Given the parametric equations $$x=1-2t$$ and $$y=t^{3}+4$$.
Write the equation of the tangent line when $$t=1$$

Answer

**step1** Understanding the Problem

The problem asks for the equation of the tangent line to a curve defined by parametric equations $$x=1-2t$$ and $$y=t^{3}+4$$ at a specific parameter value $$t=1$$. It is important to note that finding the tangent line to parametric equations involves concepts from calculus, specifically differentiation and its application to determine the slope of a curve. These mathematical concepts are typically studied at a higher academic level, beyond the scope of elementary school mathematics (Grades K-5).

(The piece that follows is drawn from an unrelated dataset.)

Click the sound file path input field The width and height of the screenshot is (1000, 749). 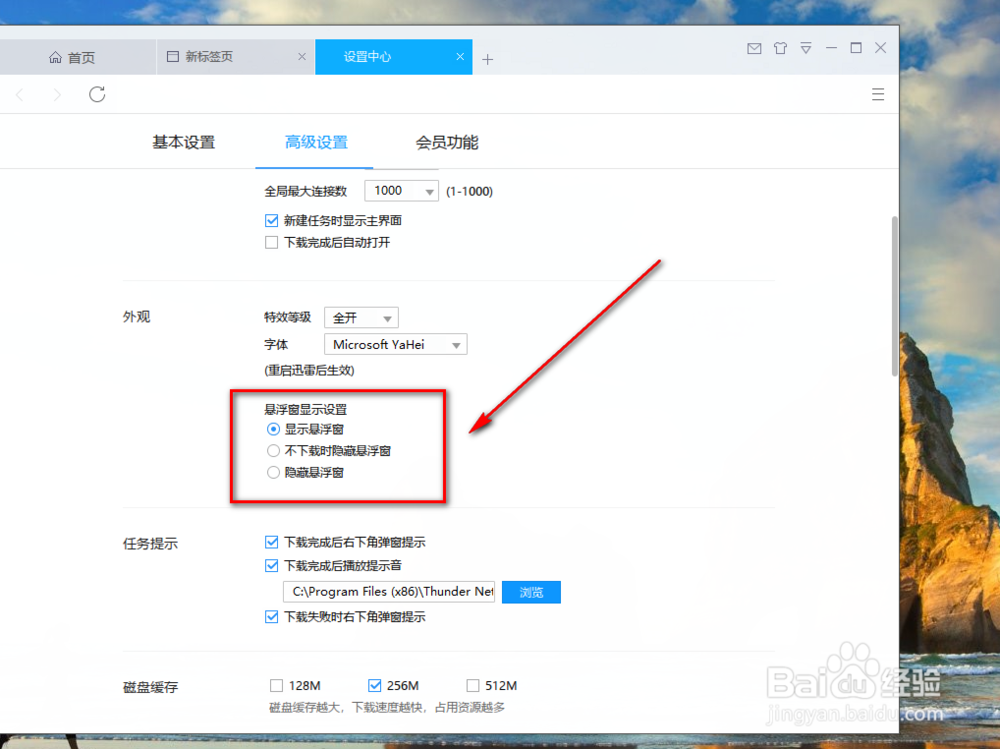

**step2** Finding the point of tangency

To write the equation of a line, we first need a point that lies on the line. Since the tangent line touches the curve at $$t=1$$, we find the coordinates of this point by substituting $$t=1$$ into the given parametric equations:
For the x-coordinate: $$x_0 = 1 - 2(1) = 1 - 2 = -1$$
For the y-coordinate: $$y_0 = (1)^3 + 4 = 1 + 4 = 5$$
Thus, the point on the curve where the tangent line touches is $$(-1, 5)$$.

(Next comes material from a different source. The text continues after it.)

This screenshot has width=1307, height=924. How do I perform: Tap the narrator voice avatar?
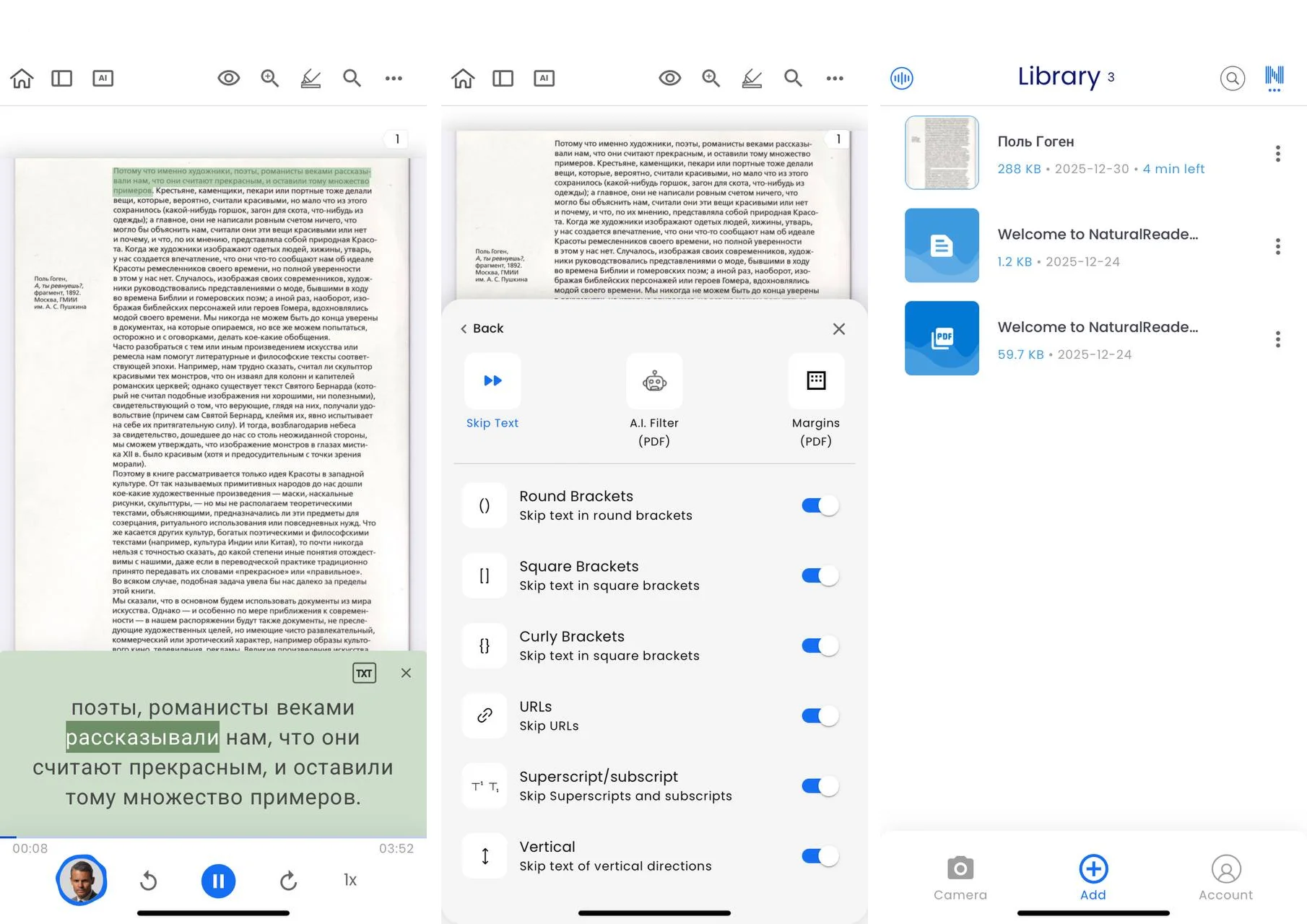pyautogui.click(x=82, y=880)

**step3** Calculating the derivatives with respect to t

To find the slope of the tangent line, we use the derivative $$\frac{dy}{dx}$$. For parametric equations, this derivative is calculated as $$\frac{dy}{dx} = \frac{dy/dt}{dx/dt}$$. First, we need to find the individual derivatives of $$x$$ and $$y$$ with respect to $$t$$:
The derivative of $$x = 1 - 2t$$ with respect to $$t$$ is:
$$\frac{dx}{dt} = \frac{d}{dt}(1 - 2t) = -2$$
The derivative of $$y = t^3 + 4$$ with respect to $$t$$ is:
$$\frac{dy}{dt} = \frac{d}{dt}(t^3 + 4) = 3t^2$$

**step4** Calculating the slope of the tangent line

Now, we compute the slope $$\frac{dy}{dx}$$ by dividing $$\frac{dy}{dt}$$ by $$\frac{dx}{dt}$$:
$$\frac{dy}{dx} = \frac{3t^2}{-2} = -\frac{3}{2}t^2$$
To find the specific slope of the tangent line at $$t=1$$, we substitute $$t=1$$ into the expression for $$\frac{dy}{dx}$$:
$$m = -\frac{3}{2}(1)^2 = -\frac{3}{2}(1) = -\frac{3}{2}$$
So, the slope of the tangent line at $$t=1$$ is $$-\frac{3}{2}$$.

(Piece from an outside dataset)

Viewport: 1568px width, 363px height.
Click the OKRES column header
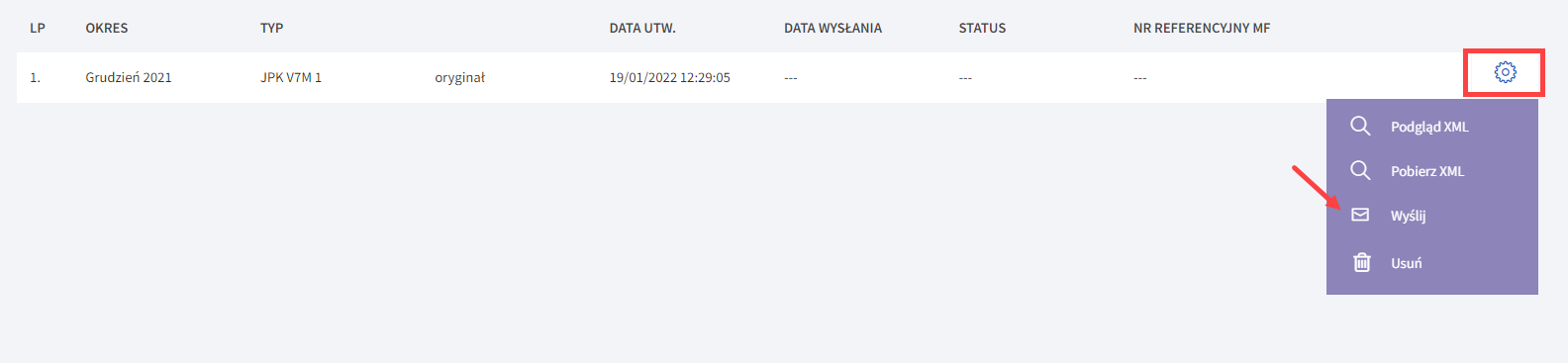coord(107,28)
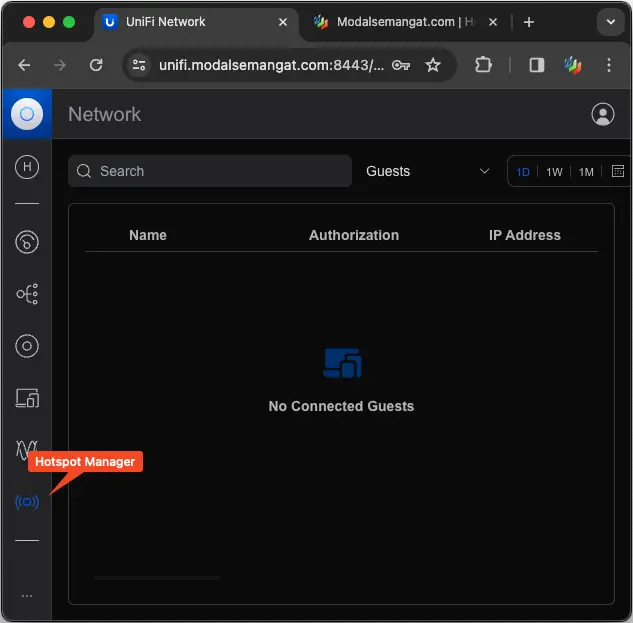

**step5** Writing the equation of the tangent line

With the point of tangency $$(-1, 5)$$ and the slope $$m = -\frac{3}{2}$$, we can write the equation of the tangent line using the point-slope form, which is $$y - y_0 = m(x - x_0)$$.
Substitute the values:
$$y - 5 = -\frac{3}{2}(x - (-1))$$
$$y - 5 = -\frac{3}{2}(x + 1)$$
This is the equation of the tangent line. We can also express it in the slope-intercept form ($$y = mx + b$$) or the standard form ($$Ax + By = C$$) for clarity.
To convert to slope-intercept form:
$$y - 5 = -\frac{3}{2}x - \frac{3}{2}$$
Add 5 to both sides:
$$y = -\frac{3}{2}x - \frac{3}{2} + 5$$
$$y = -\frac{3}{2}x - \frac{3}{2} + \frac{10}{2}$$
$$y = -\frac{3}{2}x + \frac{7}{2}$$
To convert to standard form, we can multiply the point-slope form by 2 to eliminate the fraction:
$$2(y - 5) = -3(x + 1)$$
$$2y - 10 = -3x - 3$$
Add $$3x$$ to both sides and add $$10$$ to both sides:
$$3x + 2y = -3 + 10$$
$$3x + 2y = 7$$
All three forms ($$y - 5 = -\frac{3}{2}(x + 1)$$, $$y = -\frac{3}{2}x + \frac{7}{2}$$, and $$3x + 2y = 7$$) represent the same tangent line.